Quando o português finalizou a sua conta, anotando o 47º hat-trick de sua carreira, ficou muito claro o desespero do Atleti. Lucas Vásquez, que entrou no lugar de Benzema, fez a jogada pela direita e quando tocou para o meio da área ninguém marcava Cristiano Ronaldo: ele só ajeitou e praticamente decretou a vaga do Real Madrid em mais uma final. A única bizarrice foi a comemoração, que pedia para os seus próprios torcedores não lhe vaiarem.

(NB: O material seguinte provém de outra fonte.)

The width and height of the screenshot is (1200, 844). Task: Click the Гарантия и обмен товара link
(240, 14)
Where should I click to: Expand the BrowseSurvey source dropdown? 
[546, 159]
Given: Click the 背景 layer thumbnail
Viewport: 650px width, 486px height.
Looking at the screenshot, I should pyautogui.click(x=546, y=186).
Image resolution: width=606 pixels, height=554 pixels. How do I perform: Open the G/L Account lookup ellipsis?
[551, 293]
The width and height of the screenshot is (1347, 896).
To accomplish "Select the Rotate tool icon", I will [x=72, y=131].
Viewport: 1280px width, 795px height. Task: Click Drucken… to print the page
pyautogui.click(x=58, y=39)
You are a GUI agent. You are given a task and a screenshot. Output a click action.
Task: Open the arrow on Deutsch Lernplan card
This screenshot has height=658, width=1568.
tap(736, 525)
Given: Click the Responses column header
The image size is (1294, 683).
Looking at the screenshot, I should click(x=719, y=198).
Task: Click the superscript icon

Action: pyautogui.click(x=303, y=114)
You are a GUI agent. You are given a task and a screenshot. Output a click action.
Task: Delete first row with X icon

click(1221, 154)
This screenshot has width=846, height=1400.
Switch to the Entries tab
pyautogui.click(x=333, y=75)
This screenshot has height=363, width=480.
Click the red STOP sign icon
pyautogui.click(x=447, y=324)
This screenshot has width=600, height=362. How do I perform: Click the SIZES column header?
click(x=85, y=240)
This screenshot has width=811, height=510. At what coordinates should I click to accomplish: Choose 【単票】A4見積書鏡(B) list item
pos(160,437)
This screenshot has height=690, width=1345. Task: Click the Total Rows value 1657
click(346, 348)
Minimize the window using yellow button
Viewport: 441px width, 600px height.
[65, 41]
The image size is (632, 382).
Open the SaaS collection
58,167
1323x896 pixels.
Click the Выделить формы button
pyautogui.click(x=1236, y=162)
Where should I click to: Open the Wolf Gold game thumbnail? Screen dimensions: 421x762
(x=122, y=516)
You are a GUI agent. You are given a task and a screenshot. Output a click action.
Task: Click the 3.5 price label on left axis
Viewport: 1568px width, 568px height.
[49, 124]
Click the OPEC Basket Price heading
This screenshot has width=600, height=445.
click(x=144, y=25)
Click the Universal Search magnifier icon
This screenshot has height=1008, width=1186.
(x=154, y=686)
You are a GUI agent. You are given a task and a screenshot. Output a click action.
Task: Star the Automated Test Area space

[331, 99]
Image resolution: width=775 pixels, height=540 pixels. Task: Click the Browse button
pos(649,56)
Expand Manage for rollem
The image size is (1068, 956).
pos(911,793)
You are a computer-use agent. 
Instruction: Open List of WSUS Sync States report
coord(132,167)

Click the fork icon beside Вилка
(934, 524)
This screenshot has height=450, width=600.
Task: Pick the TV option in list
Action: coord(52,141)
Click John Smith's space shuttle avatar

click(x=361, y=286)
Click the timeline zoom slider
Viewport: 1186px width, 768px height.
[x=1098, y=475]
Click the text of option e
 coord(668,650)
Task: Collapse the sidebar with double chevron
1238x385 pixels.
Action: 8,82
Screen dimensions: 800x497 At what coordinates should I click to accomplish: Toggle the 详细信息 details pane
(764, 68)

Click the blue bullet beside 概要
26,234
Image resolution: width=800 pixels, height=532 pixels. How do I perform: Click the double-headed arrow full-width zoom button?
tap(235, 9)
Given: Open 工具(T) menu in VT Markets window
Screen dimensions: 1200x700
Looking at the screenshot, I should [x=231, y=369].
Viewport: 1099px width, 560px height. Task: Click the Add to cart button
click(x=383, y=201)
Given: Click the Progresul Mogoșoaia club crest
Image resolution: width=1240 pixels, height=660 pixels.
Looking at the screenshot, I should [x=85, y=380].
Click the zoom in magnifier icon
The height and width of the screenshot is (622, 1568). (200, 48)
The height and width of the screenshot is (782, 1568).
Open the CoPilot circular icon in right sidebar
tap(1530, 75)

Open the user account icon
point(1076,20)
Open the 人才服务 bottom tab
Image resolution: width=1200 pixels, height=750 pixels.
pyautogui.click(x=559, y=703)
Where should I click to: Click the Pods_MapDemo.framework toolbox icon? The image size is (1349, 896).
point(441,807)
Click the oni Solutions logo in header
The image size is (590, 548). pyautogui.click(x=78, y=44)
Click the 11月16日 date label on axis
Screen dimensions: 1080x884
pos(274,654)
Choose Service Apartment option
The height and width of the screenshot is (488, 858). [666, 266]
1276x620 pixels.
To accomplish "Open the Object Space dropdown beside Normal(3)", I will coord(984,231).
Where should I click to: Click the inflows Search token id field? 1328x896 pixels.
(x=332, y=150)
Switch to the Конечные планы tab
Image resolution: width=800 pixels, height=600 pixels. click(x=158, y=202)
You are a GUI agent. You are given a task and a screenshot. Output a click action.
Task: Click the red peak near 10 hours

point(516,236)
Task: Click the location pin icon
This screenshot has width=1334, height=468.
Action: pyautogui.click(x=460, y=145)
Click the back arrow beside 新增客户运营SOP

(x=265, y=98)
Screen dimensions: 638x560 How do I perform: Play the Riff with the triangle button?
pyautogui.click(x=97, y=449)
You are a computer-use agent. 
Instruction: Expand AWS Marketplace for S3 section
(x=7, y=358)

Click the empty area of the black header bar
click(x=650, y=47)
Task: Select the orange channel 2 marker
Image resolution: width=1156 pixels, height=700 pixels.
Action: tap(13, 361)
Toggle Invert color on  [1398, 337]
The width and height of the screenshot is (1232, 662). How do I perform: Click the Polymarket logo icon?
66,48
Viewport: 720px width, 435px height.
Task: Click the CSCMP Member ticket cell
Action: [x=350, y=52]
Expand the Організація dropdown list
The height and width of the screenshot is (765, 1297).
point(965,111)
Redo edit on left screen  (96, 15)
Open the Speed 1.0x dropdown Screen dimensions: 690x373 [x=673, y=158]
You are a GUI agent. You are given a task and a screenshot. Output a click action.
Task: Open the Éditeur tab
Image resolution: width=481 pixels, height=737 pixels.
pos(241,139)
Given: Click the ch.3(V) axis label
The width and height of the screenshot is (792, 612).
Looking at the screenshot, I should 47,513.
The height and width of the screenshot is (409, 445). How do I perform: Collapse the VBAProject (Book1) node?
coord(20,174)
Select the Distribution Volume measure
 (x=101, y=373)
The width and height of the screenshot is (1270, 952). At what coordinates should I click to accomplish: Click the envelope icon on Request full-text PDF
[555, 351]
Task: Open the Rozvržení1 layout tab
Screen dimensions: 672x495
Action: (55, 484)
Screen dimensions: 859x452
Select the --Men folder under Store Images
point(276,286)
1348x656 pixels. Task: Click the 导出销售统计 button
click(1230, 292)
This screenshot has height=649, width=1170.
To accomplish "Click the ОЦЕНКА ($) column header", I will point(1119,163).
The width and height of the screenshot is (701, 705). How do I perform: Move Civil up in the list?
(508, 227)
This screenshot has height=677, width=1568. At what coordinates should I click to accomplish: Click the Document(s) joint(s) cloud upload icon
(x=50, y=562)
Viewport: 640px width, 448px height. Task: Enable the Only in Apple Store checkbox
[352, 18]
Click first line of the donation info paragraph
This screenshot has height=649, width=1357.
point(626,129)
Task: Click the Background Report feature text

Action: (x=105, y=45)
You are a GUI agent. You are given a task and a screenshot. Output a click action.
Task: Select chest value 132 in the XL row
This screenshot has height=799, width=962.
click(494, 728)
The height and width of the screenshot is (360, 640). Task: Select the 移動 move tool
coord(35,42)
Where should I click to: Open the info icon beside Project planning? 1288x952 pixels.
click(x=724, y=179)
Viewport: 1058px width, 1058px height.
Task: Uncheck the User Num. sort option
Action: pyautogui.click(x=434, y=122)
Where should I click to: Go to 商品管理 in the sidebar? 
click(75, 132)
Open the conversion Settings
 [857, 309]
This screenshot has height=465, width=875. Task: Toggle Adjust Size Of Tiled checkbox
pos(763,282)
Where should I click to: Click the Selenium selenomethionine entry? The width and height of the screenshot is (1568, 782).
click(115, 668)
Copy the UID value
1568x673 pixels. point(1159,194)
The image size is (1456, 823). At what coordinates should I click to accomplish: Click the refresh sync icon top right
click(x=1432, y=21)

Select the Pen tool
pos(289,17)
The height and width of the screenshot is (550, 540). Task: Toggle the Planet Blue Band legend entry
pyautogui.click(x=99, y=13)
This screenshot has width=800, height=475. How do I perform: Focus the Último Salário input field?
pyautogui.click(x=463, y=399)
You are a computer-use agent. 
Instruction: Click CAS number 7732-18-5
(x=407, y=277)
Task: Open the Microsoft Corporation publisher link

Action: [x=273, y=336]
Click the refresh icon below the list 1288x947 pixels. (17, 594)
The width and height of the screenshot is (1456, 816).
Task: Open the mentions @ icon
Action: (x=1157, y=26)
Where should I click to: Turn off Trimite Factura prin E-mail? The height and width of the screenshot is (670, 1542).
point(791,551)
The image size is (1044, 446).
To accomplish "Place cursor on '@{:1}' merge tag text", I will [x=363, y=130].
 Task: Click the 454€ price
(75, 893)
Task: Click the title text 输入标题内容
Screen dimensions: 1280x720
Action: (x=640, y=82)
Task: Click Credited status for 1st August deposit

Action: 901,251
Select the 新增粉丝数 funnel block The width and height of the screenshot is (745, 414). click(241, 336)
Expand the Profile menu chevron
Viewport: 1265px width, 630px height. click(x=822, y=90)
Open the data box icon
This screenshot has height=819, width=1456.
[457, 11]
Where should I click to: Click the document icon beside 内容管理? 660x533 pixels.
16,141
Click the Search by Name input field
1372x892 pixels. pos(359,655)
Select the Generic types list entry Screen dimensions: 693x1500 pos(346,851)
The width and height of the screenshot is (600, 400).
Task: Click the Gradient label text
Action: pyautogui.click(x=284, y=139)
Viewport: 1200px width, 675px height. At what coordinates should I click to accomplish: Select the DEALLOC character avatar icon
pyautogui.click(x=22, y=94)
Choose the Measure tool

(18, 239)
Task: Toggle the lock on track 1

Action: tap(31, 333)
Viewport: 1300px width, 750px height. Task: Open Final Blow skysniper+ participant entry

Sim, parte da torcida madridista comete a loucura de vaiar um jogador que, sozinho, tem mais gols do que o rival da cidade na Champions League (103 a 100).

O Atlético de Madrid, que por outro lado conta com torcedores que não fazem nada além de apoiarem ao máximo qualquer jogador, precisa de um milagre para chegar à final. Qualquer coisa pode acontecer na próxima quarta-feira (10), na última partida europeia que o estádio Vicente Calderón vai receber antes dos colchoneros mudarem de casa: a mais difícil delas será ver o time de Simeone avançar para Cardiff. Tudo isso graças a um Real Madrid que mostrou excelência tanto na parte individual, de um CR7 espetacular, quanto no coletivo.